Records for this exercise ▸
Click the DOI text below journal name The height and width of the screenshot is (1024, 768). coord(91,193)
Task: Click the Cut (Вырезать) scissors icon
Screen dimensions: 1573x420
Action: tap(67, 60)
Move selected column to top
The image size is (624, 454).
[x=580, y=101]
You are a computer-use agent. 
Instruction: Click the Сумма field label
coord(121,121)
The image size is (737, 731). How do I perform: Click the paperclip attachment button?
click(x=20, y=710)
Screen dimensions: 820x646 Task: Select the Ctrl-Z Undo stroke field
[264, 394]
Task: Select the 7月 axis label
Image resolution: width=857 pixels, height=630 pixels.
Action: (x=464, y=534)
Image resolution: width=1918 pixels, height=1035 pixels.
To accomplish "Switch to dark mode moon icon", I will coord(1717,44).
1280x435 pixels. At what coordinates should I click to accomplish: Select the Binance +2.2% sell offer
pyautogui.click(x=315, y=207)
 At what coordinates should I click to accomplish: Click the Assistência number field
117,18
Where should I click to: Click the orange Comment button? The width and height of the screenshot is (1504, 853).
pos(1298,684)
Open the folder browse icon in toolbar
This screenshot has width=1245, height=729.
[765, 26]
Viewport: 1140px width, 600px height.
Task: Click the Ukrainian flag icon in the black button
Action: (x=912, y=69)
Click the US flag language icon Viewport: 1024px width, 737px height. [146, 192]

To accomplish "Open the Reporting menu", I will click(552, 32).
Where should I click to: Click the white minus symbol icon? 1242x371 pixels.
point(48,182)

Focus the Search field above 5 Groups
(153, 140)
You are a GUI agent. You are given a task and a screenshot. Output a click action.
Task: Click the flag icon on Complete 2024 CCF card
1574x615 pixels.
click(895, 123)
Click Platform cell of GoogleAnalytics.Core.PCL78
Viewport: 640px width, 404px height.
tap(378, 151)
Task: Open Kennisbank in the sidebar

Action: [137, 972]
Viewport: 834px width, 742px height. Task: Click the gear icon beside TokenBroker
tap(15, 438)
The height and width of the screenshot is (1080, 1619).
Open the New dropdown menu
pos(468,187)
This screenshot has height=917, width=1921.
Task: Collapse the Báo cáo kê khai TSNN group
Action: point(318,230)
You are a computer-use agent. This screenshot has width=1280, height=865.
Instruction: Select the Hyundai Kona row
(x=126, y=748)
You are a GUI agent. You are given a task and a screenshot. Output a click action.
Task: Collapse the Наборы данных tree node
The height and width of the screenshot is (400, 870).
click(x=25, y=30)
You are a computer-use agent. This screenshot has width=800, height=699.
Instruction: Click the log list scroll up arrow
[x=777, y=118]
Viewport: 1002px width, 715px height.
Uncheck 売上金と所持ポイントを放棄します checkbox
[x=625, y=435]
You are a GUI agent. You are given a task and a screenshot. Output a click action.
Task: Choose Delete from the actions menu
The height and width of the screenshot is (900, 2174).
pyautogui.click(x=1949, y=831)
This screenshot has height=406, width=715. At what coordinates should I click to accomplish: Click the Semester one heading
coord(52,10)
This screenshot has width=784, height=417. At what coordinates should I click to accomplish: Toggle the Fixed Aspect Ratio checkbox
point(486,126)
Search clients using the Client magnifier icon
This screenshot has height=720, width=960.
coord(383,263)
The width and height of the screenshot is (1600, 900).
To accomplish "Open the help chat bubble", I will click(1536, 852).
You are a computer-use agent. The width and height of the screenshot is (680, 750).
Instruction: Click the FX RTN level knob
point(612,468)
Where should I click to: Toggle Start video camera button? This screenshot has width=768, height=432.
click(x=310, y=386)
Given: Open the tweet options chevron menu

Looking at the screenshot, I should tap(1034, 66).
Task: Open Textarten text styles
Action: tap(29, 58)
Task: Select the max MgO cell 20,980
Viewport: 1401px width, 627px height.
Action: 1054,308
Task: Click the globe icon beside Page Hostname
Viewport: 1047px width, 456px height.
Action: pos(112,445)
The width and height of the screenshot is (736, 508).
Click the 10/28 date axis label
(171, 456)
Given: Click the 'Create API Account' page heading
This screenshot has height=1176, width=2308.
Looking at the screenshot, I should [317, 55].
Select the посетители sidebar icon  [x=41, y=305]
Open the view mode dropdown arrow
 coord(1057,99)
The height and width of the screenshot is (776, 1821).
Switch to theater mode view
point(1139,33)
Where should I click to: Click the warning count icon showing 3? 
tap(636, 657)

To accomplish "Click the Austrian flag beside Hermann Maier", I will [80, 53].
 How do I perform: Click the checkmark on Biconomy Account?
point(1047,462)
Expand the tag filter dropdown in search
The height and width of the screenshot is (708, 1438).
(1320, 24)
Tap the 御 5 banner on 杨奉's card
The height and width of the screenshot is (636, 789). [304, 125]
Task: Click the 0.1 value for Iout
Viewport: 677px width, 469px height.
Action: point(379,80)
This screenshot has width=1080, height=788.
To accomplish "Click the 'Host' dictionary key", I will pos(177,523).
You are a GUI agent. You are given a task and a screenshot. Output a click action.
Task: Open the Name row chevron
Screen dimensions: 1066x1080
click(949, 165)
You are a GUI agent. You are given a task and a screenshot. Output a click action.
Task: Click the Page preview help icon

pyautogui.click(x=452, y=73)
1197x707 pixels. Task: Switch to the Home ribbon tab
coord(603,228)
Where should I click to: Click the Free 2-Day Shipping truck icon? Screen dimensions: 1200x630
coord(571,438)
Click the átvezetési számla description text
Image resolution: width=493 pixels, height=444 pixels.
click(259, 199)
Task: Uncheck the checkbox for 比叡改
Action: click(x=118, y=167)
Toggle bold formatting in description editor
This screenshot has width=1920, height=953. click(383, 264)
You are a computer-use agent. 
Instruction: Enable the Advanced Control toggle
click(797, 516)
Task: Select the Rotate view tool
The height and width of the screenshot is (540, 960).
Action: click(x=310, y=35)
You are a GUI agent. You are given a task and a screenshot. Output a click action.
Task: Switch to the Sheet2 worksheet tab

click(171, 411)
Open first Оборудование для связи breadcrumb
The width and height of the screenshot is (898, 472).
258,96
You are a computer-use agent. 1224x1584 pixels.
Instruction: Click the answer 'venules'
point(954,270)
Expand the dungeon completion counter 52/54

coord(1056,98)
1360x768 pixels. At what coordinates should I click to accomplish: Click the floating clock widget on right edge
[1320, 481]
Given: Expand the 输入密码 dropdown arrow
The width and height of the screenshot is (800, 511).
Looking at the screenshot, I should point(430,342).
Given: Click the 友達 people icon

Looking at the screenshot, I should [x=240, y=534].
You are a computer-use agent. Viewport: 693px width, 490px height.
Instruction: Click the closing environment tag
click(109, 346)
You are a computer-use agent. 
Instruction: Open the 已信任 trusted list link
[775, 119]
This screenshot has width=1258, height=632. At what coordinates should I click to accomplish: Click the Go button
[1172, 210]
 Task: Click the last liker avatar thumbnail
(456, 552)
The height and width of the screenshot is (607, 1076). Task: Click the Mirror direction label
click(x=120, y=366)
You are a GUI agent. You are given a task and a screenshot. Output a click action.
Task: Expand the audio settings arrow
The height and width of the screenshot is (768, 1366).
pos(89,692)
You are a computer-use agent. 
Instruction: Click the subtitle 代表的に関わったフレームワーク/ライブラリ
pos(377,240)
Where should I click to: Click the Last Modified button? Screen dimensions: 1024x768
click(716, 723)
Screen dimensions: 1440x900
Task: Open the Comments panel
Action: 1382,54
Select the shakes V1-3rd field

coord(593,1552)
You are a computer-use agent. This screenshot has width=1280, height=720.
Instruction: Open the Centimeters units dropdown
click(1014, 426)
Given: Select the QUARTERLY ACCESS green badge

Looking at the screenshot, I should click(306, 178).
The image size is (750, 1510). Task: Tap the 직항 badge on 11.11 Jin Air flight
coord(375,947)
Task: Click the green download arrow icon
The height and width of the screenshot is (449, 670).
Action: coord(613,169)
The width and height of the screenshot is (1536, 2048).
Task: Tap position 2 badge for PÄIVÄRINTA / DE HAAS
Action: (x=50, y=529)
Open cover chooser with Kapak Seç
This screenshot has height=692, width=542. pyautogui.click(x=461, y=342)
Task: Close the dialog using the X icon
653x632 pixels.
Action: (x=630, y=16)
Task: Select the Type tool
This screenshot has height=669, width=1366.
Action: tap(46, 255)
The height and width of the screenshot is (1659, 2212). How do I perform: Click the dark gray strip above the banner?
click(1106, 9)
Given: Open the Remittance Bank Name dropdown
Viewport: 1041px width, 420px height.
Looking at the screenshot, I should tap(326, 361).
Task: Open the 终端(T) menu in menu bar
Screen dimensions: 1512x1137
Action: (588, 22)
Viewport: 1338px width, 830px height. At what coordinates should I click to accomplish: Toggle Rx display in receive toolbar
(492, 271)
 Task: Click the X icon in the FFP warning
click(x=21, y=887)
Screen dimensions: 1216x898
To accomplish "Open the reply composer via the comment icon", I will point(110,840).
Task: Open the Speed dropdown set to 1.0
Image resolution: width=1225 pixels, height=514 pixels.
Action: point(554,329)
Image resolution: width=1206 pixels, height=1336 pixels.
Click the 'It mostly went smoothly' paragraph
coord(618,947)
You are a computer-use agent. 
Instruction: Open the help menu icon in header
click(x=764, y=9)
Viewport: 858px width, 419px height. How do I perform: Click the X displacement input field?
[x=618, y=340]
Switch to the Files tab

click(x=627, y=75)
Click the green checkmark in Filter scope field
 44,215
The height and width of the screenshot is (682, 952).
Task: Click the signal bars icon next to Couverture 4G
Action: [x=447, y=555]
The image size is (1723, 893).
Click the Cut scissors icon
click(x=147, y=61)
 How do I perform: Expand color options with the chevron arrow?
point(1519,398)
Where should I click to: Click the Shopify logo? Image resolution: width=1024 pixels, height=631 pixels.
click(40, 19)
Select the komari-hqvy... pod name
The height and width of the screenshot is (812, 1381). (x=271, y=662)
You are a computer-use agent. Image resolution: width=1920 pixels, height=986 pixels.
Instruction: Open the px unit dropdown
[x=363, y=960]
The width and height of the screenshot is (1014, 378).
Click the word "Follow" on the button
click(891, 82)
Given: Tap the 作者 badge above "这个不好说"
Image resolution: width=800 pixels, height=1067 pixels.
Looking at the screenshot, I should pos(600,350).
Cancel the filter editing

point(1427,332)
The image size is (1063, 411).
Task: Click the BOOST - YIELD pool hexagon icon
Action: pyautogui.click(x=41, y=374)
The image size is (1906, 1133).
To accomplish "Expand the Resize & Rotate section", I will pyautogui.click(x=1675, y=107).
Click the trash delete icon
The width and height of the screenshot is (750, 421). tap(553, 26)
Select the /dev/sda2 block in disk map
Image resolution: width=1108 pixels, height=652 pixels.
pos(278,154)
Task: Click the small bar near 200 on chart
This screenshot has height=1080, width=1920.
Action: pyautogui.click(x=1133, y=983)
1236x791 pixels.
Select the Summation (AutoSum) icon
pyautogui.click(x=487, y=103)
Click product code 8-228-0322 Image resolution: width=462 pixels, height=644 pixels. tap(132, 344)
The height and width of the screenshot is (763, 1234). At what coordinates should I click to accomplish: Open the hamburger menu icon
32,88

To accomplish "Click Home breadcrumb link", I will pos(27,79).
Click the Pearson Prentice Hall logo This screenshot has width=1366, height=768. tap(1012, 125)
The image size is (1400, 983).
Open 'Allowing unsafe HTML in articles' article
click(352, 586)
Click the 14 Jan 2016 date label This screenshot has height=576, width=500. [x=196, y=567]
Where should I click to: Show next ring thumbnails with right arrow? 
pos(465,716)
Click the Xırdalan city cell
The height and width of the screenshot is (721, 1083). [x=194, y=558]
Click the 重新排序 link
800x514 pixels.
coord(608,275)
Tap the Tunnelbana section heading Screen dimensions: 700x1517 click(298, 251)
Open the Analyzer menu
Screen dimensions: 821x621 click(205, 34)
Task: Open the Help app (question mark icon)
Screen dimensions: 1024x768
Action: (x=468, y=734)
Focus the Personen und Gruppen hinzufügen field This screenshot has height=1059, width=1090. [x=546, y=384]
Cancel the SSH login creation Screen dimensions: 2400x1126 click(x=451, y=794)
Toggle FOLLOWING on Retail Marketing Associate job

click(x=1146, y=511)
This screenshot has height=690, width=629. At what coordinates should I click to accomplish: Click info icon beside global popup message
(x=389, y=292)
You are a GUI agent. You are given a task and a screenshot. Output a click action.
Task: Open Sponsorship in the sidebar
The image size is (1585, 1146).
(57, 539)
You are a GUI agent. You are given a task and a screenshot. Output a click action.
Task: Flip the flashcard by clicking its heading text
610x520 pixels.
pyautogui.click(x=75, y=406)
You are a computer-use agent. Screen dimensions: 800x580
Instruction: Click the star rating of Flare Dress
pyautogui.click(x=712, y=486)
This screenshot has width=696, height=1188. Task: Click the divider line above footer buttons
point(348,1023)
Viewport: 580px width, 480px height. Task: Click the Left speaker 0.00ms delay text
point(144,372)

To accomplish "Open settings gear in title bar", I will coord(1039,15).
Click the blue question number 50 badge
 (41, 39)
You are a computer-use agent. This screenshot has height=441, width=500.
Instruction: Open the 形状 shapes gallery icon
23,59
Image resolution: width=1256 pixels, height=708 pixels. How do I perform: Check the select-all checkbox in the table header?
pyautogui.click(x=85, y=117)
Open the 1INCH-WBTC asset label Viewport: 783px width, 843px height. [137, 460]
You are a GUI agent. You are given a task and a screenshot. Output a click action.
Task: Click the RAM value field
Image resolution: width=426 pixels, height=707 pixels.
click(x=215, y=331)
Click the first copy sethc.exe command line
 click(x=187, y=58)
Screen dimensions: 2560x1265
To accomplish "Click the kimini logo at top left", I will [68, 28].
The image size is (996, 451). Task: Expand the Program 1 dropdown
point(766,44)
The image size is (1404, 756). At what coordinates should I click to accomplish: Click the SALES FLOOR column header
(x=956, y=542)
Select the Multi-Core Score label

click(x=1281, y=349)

Task details ▸
Wherever a line in the data above contains the word "will", copy that line.

Solution to the problem ▸
To accomplish "Switch to dark mode moon icon", I will coord(1717,44).
To accomplish "Open the Reporting menu", I will click(552, 32).
To accomplish "Open the help chat bubble", I will click(1536, 852).
To accomplish "Click the Austrian flag beside Hermann Maier", I will [80, 53].
To accomplish "Click the 'Host' dictionary key", I will pos(177,523).
To accomplish "Open the reply composer via the comment icon", I will point(110,840).
To accomplish "Expand the Resize & Rotate section", I will pyautogui.click(x=1675, y=107).
To accomplish "Click Home breadcrumb link", I will pos(27,79).
To accomplish "Open settings gear in title bar", I will coord(1039,15).
To accomplish "Click the kimini logo at top left", I will [68, 28].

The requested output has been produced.